Indications (areas of application)

Imaging of brain receptors allows a statement to be made about the correct function of neurotransmission. Functional disorders can thus be detected at a very early stage, in some cases before the appearance of morphologic changes or even clinical symptoms. Brain receptor scintigraphy can be used for (suspected of):

1. Basal ganglia diseases: Parkinson’s disease, Parkinson syndromes, Wilson’s disease, Huntington’s disease, tremor syndromes.
   • Diseases of the basal ganglia cause movement disorders. Depending on the localization and type of damage, different clinical symptoms dominate: rigor (increased muscle tone), tremor (trembling), akinesia (high-grade lack of movement) or overshooting movements (typical of Huntington’s disease).
   • The triad of rigor, tremor and akinesia is a typical symptom complex known as Parkinsonism. The cause is usually Parkinson’s disease, but other neurodegenerative diseases may also play a role. Depending on the cause, different basal ganglia parts are affected.
   • Brain receptor scintigraphy offers the possibility, for example, by imaging the dopaminergic system (synapses in which dopamine is used as a neurotransmitter), to determine the localization of the basal ganglia disorder and thus allows a differential diagnosis of movement disorders.
2. Epilepsy (seizure disorder): radiolabeled benzodiazepine receptor antagonists are used, which have decreased receptor binding in the seizure-inducing focus so that it can be detected in its localization. This is explained in part by local nerve cell loss.

Contraindications

Relative contraindications

• Lactation phase (breastfeeding phase) – breastfeeding must be interrupted for 48 hours to prevent risk to the child.
• Repeat examination – no repeat scintigraphy should be performed within three months due to radiation exposure.

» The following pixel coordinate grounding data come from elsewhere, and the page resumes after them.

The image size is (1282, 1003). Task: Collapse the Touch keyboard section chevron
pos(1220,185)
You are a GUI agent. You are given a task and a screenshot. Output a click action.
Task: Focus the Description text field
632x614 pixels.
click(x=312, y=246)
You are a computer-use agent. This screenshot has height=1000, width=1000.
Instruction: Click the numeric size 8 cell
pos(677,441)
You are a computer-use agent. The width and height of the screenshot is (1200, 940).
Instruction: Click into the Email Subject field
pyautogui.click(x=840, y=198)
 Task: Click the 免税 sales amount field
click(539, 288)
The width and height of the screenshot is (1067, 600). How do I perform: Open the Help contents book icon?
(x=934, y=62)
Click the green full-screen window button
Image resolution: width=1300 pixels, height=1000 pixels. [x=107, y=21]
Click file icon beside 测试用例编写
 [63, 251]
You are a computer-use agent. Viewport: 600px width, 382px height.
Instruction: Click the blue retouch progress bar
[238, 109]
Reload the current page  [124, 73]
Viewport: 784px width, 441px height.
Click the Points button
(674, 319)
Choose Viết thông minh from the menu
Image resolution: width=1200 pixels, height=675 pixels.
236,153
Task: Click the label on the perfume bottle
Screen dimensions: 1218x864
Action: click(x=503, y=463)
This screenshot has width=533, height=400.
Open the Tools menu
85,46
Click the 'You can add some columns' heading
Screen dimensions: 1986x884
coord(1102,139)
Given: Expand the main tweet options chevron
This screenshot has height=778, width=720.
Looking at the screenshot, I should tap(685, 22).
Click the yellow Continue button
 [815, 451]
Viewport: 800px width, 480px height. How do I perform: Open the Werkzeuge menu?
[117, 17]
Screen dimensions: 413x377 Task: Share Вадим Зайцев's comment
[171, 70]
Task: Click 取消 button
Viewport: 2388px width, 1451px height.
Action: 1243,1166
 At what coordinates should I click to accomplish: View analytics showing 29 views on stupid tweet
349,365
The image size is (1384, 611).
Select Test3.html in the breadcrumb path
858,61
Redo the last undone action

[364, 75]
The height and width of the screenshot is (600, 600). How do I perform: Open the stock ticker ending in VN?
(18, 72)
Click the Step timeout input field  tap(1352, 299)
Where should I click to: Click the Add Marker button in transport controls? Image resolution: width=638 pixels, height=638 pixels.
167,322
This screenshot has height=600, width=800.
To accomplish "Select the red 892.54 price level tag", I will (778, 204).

Absolute contraindications

• Gravidity (pregnancy)

Before the examination

Depending on the neurotransmitter system under investigation, care must be taken to discontinue any medications taken in a timely manner. For example, dopamine receptor antagonists used in Parkinson’s disease must be discontinued, if possible, one week before brain receptor scintigraphy is performed to allow unbiased assessment of dopamine receptors.

The procedure

• The radiopharmaceutical (tracer) is applied intravenously to the patient.Mostly radioactively labeled receptor antagonists (bind to and inhibit the receptor) are used, which have a higher affinity for the receptors and are degraded more slowly than natural ligands (receptor binding partners). Furthermore, the radiopharmaceutical requires sufficient lipophilicity (fat solubility) to cross the blood-brain barrier.
• After application, a sufficient distribution time of the tracer should be observed. After passage of the blood-brain barrier, most receptor ligands initially undergo perfusion-dependent (blood flow-dependent) accumulation, which is, however, irrelevant for the study. Between application and measurement, the time interval is therefore often several hours.
• In principle, radiolabeled ligands are available for almost all transmitter systems and some are used for research purposes. Most clinically relevant are dopamine receptor antagonists ([18F]FDOPA,FP-CIT) and benzodiazepine receptor antagonists ([123I]iomazenil).
• The measurable enhancement intensity depends on the regional density and affinity of the neuroreceptors present, which in turn correlates with the type and severity of the disease.
• Radioactivity is detected using single photon emission computed tomography (SPECT) systems with the advantage of cross-sectional imaging.

Possible complications

• Intravenous application of radiopharmaceutical may result in local vascular and nerve lesions (injuries).
• Radiation exposure from the radionuclide used is rather low. Nevertheless, the theoretical risk of radiation-induced late malignancy is increased, so that a risk-benefit assessment should be performed.